Schwab order execution...

Discussion in 'Order Execution' started by Cabin111, Jan 8, 2021.

  1. Cabin111


    I got a Schwab disclaimer in the mail today. I read the fine print on this stuff. I'll share a link on their order execution. I think they worked on these pages for months (years)...So customer service doesn't have to spend hours on the phone with people. I'm also sure legal went over this with a fine toothed comb.

    In the little flyer nothing much stood out to me except this one phrase. Could you tell me what this means??

    Schwab considers a number of factors in evaluating execution quality among markets and firm, including execution price and opportunities for price improvement, market depth and order size, the trading characteristics of the security, speed and accuracy of executions, the availability of efficient and reliable order handling system, liquidity and automatic execution guarantees, the likelihood of executions when limit orders become marketable and service levels and the cost of executing orders at a particular market or firm.

    What bugged me is that last phrase "the likelihood of executions when limit orders become marketable and service levels and the cost of executing orders at a particular market or firm."

    Does that seem arbitrary and not working toward my advantage?? I like how the above is a total run on sentence. The website is fine...But in the fine print I find "their" profit!!
    murray t turtle likes this.
  2. Cabin111


    On the website...At the bottom in the fine print.

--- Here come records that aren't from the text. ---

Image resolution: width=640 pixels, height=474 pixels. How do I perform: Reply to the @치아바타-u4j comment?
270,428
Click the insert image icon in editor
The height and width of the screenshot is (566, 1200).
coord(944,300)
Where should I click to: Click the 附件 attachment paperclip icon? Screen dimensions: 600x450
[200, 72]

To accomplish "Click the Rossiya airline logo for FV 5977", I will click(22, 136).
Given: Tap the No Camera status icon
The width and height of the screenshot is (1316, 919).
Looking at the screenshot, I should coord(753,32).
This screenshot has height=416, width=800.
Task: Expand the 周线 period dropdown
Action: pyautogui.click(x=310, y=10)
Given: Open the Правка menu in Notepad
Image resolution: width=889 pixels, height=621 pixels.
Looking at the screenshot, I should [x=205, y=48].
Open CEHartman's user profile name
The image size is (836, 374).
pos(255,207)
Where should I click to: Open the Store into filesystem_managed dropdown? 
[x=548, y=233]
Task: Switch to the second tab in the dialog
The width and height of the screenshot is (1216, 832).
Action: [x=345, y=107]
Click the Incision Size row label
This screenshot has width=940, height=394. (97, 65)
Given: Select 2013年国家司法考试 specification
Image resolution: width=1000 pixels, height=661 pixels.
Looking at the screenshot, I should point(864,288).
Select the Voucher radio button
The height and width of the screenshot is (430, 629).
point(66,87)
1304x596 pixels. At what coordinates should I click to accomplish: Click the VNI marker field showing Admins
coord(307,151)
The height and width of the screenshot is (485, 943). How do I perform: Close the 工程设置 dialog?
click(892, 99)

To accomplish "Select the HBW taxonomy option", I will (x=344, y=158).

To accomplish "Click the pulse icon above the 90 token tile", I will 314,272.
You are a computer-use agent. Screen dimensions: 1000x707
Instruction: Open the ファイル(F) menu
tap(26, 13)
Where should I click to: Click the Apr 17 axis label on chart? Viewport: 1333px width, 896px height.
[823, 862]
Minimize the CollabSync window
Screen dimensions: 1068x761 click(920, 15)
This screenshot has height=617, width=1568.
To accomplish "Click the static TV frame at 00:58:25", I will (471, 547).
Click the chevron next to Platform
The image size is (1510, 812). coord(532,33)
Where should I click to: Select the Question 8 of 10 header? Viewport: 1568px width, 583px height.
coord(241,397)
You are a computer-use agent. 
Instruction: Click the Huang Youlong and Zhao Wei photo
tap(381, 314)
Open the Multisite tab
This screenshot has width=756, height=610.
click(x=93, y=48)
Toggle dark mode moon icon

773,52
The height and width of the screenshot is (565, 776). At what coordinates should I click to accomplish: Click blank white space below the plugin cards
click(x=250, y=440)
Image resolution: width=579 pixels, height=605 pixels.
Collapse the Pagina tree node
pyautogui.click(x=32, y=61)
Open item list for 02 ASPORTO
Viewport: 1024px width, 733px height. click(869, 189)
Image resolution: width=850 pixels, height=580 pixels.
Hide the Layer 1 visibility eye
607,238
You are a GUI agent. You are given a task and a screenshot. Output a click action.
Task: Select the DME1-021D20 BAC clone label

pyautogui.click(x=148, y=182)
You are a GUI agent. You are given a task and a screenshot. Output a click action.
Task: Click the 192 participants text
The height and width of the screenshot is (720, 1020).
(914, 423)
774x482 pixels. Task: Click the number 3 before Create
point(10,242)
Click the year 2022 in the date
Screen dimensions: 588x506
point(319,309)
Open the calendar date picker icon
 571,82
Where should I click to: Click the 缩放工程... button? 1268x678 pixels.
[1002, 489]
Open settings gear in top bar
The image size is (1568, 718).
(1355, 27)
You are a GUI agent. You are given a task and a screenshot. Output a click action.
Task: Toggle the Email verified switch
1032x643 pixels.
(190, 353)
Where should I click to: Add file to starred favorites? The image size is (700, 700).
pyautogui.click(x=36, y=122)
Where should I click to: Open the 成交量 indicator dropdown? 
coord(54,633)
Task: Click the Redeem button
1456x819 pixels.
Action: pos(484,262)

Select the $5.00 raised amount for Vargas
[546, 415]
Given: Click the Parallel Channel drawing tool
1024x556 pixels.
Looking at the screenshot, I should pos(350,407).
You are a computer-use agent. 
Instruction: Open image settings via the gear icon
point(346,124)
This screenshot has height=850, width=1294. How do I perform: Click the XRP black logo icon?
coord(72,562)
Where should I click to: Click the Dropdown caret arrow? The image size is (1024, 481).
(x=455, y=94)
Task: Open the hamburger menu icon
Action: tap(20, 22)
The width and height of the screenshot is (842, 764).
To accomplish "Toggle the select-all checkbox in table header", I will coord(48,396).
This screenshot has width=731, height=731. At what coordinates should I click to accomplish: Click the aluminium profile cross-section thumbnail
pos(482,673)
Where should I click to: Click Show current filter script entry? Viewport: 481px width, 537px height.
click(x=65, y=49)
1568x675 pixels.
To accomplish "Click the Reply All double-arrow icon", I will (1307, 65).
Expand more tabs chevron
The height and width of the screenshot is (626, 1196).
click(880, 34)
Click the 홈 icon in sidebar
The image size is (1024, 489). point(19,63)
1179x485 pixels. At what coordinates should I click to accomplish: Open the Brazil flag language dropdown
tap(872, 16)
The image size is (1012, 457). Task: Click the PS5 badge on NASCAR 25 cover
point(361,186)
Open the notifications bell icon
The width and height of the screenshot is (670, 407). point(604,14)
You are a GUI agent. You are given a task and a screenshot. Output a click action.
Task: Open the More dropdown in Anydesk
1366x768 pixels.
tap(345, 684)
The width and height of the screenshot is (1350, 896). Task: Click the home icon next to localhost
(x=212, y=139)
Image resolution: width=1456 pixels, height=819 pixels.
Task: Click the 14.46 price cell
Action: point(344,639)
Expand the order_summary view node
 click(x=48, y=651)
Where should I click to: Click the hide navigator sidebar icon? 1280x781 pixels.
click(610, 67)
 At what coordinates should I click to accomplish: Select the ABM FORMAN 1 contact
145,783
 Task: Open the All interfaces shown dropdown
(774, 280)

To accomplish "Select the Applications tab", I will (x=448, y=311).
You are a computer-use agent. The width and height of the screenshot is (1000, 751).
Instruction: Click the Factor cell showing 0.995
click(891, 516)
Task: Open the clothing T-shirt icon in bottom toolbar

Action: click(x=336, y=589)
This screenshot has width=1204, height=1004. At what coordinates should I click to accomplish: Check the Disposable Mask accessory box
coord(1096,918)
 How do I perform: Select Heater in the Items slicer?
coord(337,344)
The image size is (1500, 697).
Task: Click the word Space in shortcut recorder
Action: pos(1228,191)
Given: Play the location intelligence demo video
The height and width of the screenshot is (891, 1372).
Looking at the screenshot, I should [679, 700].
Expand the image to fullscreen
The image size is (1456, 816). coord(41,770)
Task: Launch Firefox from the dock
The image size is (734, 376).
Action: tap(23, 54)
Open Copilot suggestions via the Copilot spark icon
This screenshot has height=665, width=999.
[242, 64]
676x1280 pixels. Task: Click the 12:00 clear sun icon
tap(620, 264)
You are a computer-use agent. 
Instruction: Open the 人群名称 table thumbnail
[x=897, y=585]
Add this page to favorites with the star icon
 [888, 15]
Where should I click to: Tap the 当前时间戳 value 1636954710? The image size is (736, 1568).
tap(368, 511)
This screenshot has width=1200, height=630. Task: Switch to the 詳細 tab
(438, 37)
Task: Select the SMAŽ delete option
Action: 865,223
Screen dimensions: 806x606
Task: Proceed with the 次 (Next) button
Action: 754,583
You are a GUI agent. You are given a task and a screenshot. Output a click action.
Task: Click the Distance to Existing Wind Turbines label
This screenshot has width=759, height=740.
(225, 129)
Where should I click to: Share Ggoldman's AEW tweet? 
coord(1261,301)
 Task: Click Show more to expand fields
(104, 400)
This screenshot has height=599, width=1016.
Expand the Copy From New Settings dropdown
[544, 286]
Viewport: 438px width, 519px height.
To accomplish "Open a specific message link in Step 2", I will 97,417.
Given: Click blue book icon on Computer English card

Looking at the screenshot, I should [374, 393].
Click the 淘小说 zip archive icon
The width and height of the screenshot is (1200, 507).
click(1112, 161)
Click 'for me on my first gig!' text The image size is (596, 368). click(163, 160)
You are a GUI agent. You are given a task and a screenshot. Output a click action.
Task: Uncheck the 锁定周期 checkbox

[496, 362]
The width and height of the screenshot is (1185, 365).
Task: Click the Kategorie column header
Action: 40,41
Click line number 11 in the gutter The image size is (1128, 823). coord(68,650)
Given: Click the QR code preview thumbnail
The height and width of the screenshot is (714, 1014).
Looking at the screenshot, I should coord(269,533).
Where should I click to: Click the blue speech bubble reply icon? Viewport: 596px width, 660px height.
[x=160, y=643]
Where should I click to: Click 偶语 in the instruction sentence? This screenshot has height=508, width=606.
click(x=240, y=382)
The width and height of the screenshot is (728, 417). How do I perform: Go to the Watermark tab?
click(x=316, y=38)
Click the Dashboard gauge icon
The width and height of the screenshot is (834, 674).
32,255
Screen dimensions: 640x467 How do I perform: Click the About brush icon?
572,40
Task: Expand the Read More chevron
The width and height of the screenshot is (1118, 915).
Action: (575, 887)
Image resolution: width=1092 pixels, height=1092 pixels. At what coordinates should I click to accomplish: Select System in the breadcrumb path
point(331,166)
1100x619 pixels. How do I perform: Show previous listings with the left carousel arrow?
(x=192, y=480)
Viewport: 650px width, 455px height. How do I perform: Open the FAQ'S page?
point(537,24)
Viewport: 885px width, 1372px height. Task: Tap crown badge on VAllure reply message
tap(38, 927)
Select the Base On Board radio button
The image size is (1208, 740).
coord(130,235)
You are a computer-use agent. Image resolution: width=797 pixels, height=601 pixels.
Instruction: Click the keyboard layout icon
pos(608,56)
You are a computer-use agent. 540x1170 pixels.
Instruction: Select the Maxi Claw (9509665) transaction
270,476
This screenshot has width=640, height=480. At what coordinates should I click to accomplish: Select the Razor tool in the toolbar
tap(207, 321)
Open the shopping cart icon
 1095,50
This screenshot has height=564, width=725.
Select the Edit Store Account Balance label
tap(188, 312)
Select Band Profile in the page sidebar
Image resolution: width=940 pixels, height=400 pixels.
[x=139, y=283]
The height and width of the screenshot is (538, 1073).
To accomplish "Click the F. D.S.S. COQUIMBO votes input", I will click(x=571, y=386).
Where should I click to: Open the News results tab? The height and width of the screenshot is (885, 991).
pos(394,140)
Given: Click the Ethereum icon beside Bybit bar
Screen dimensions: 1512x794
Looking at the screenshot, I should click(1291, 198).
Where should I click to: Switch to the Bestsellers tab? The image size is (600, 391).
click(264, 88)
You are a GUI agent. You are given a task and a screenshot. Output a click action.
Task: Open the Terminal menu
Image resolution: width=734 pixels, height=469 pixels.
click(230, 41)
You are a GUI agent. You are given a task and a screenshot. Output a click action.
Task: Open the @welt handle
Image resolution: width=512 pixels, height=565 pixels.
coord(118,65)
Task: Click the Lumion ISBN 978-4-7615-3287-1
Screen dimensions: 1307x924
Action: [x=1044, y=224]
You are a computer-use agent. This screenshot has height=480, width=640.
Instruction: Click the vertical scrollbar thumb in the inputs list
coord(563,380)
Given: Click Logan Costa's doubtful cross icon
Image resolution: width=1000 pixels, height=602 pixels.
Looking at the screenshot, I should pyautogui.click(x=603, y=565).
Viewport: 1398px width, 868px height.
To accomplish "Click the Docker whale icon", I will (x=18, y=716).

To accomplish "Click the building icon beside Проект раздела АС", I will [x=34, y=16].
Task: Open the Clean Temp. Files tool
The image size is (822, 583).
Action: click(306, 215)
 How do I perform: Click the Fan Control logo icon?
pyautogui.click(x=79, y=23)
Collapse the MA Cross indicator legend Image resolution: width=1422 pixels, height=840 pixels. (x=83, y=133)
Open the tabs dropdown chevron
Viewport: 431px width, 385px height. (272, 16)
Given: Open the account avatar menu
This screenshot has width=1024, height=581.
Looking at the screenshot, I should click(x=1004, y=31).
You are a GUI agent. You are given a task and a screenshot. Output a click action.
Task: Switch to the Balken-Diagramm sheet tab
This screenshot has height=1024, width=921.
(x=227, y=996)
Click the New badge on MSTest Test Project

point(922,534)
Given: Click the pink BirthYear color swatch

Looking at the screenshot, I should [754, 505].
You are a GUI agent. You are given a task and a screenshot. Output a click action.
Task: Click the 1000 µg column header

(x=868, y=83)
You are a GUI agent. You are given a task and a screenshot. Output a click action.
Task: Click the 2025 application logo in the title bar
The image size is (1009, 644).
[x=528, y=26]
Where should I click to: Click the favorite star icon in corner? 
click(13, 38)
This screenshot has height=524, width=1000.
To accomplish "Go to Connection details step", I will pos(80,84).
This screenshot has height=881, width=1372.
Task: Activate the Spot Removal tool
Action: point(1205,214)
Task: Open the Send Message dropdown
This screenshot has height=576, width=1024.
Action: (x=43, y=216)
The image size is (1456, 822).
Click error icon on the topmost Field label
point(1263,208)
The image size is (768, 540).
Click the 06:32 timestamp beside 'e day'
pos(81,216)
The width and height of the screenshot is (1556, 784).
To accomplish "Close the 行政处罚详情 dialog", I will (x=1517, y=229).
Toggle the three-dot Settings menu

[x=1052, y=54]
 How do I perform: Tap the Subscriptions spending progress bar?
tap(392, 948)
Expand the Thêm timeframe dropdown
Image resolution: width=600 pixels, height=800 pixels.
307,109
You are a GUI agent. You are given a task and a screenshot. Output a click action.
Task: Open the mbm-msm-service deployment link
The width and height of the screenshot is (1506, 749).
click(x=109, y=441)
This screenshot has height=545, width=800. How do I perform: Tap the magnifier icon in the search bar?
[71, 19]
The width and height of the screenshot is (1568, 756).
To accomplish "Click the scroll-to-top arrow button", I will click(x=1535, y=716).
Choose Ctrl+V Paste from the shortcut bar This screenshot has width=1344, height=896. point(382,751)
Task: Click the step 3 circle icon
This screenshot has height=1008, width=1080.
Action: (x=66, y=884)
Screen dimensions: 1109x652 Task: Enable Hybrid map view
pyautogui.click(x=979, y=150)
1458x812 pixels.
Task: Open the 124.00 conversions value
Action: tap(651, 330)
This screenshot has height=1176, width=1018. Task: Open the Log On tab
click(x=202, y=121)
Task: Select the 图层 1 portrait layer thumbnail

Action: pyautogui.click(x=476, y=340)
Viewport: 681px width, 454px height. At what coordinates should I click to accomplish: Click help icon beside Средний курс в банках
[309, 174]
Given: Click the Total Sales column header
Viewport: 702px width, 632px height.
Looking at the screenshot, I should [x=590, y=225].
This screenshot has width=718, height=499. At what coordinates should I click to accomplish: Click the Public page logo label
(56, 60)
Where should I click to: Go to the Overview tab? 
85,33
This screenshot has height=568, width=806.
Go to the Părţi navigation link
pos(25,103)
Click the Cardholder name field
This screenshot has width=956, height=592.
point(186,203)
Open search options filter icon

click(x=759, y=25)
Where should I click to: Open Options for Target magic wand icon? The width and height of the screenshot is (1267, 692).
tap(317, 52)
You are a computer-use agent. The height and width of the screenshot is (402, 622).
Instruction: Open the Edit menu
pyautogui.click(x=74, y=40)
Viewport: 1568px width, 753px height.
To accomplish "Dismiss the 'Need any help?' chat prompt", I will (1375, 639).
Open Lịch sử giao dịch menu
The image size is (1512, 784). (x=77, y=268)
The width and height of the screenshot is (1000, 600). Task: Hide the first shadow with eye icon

    1. Non-marketable limit orders that become marketable during the routing process may be re-routed to one of our liquidity providers.
    murray t turtle likes this.
  3. It means if you are trading too big or too illiquid of products, they can reroute your orders directly to the market makers/liquidity providers so you can execute the trade utilizing dark liquidity in order to prevent disrupting the market.
    murray t turtle likes this.
  4. zdreg


    It is boiler plate language which likely nearly every broker who gets paid for order flow uses. My interpretation is they will reroute to their liquidity providers to execute the order if a limit order becomes marketable during the routing process. The reason being that the liquidity providers are paying schwab for order flow. Therefore the cost for schwab is lessened

    caveat: I could be off base with my comment. Is payment for order flow still a controversial issue?
    Last edited: Jan 9, 2021
  5. Cabin111


    It is not for the average day trader. But for the average investor, they may not understand the process...
    murray t turtle likes this.
  6. %%
    Good points.
    Some average + above average investors/traders also understand no one wants to work for nothing.
    This remark includes, but is not limited to, payment for order flow.[NOT a prediction, not a broker.]